▸ **EXERCISE DIRECTIONS**
The answer must be one number: the count of lines in the data below that include "input".

Stored records:
----

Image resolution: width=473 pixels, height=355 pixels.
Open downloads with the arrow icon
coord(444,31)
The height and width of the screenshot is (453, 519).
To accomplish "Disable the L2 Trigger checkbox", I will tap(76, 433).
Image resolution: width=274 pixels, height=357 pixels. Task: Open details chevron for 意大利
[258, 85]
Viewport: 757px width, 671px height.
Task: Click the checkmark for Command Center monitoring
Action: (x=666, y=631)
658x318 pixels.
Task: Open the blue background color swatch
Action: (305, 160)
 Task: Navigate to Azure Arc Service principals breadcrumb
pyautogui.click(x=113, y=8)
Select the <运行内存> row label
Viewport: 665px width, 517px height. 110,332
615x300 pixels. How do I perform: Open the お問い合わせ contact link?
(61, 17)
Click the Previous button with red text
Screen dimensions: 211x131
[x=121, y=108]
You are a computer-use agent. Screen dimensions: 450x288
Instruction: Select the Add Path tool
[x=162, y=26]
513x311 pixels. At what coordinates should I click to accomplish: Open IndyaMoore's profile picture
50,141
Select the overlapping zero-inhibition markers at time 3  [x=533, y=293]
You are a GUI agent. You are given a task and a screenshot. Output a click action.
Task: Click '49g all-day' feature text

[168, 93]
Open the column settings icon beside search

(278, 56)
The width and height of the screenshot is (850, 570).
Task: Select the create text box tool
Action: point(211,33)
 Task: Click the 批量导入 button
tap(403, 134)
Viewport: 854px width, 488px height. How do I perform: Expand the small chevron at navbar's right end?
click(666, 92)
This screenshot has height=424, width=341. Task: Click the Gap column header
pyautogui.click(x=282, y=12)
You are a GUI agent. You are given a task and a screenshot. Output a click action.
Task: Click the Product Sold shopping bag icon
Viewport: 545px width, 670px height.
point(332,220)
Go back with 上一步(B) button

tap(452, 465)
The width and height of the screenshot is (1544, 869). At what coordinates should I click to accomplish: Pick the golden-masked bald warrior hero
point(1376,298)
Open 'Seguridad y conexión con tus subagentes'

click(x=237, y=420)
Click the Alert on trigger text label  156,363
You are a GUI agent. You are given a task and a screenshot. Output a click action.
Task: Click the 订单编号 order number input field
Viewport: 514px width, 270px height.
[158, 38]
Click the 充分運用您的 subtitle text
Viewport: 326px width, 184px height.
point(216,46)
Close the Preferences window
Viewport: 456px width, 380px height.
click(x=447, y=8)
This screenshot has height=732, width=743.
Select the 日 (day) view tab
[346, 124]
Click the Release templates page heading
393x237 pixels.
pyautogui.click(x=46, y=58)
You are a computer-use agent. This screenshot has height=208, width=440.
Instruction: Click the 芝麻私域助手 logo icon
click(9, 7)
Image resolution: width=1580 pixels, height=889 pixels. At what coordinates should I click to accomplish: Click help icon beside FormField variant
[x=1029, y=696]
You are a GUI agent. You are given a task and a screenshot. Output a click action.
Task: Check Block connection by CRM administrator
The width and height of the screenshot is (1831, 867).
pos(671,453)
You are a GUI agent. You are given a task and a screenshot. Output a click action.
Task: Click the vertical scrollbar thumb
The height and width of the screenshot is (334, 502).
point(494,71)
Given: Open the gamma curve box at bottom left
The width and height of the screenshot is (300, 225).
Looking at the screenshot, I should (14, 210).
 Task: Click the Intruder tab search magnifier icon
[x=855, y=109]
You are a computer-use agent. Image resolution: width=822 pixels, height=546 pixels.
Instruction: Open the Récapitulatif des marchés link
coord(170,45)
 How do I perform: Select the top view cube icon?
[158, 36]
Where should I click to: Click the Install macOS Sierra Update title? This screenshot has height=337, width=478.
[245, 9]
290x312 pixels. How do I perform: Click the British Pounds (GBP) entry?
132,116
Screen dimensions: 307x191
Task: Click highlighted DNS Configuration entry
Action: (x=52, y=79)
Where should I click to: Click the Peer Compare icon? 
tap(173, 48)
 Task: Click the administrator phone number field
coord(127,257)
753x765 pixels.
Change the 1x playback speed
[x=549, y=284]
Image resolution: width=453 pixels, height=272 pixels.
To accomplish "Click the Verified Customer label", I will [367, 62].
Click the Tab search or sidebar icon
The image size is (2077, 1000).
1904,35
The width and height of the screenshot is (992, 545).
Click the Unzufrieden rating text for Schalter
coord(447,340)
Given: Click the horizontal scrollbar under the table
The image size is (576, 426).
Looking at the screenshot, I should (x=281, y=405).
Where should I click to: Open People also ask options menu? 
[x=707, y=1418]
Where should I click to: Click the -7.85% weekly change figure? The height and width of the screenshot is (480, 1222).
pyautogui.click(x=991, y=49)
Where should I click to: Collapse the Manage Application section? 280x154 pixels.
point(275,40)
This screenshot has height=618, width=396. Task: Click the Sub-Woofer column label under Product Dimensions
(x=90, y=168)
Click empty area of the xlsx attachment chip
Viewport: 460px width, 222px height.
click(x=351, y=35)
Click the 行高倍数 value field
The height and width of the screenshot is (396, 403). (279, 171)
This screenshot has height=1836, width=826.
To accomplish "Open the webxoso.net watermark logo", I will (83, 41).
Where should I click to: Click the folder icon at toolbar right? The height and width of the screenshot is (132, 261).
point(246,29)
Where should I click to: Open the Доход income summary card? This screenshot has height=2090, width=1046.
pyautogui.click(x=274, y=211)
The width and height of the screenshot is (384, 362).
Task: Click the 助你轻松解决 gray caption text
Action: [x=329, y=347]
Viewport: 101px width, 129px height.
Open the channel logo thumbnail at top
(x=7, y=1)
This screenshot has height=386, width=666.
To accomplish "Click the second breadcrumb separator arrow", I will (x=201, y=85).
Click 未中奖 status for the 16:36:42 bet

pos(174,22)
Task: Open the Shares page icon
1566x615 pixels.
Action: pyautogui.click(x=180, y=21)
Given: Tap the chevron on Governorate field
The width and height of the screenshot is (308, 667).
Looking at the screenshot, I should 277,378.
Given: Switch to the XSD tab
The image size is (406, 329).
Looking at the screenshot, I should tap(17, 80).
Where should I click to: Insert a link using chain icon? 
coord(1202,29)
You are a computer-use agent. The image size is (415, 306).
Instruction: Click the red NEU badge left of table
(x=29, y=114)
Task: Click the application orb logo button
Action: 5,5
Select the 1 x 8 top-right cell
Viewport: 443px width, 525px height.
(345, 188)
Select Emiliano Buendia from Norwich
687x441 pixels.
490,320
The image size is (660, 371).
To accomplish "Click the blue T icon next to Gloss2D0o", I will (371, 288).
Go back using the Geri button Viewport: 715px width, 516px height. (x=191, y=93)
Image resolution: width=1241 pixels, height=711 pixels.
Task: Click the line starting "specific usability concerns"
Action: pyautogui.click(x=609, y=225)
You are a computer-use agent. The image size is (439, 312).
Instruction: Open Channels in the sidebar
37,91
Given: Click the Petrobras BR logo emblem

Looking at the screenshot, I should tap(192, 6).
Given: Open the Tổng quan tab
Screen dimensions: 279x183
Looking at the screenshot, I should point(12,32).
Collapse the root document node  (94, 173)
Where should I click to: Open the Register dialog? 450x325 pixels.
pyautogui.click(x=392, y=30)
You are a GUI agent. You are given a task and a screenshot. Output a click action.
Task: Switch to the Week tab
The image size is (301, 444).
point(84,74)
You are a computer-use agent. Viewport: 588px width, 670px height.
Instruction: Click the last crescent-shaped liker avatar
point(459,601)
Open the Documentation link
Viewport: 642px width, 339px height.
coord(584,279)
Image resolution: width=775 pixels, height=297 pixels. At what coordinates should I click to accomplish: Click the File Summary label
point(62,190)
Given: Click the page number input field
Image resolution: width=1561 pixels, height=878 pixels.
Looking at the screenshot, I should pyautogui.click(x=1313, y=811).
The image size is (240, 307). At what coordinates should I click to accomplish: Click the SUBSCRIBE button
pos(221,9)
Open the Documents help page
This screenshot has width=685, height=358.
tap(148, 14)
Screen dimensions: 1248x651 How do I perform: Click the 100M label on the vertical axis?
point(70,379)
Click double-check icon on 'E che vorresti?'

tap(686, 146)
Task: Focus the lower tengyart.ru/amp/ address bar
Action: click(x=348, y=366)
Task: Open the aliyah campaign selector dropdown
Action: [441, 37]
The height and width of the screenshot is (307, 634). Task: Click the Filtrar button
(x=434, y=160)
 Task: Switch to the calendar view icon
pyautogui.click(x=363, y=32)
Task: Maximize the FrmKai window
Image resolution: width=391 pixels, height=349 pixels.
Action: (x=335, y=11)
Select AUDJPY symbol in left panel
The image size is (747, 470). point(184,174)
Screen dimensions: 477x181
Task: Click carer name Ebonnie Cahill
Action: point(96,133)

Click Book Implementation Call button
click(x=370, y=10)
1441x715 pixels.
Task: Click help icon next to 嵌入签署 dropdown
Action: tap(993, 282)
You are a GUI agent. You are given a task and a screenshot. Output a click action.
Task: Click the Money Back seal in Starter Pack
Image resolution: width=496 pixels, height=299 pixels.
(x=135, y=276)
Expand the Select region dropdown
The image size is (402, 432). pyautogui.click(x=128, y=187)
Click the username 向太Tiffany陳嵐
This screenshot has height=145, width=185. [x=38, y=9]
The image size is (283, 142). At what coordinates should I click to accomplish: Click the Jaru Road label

----

▸ **ANSWER**
2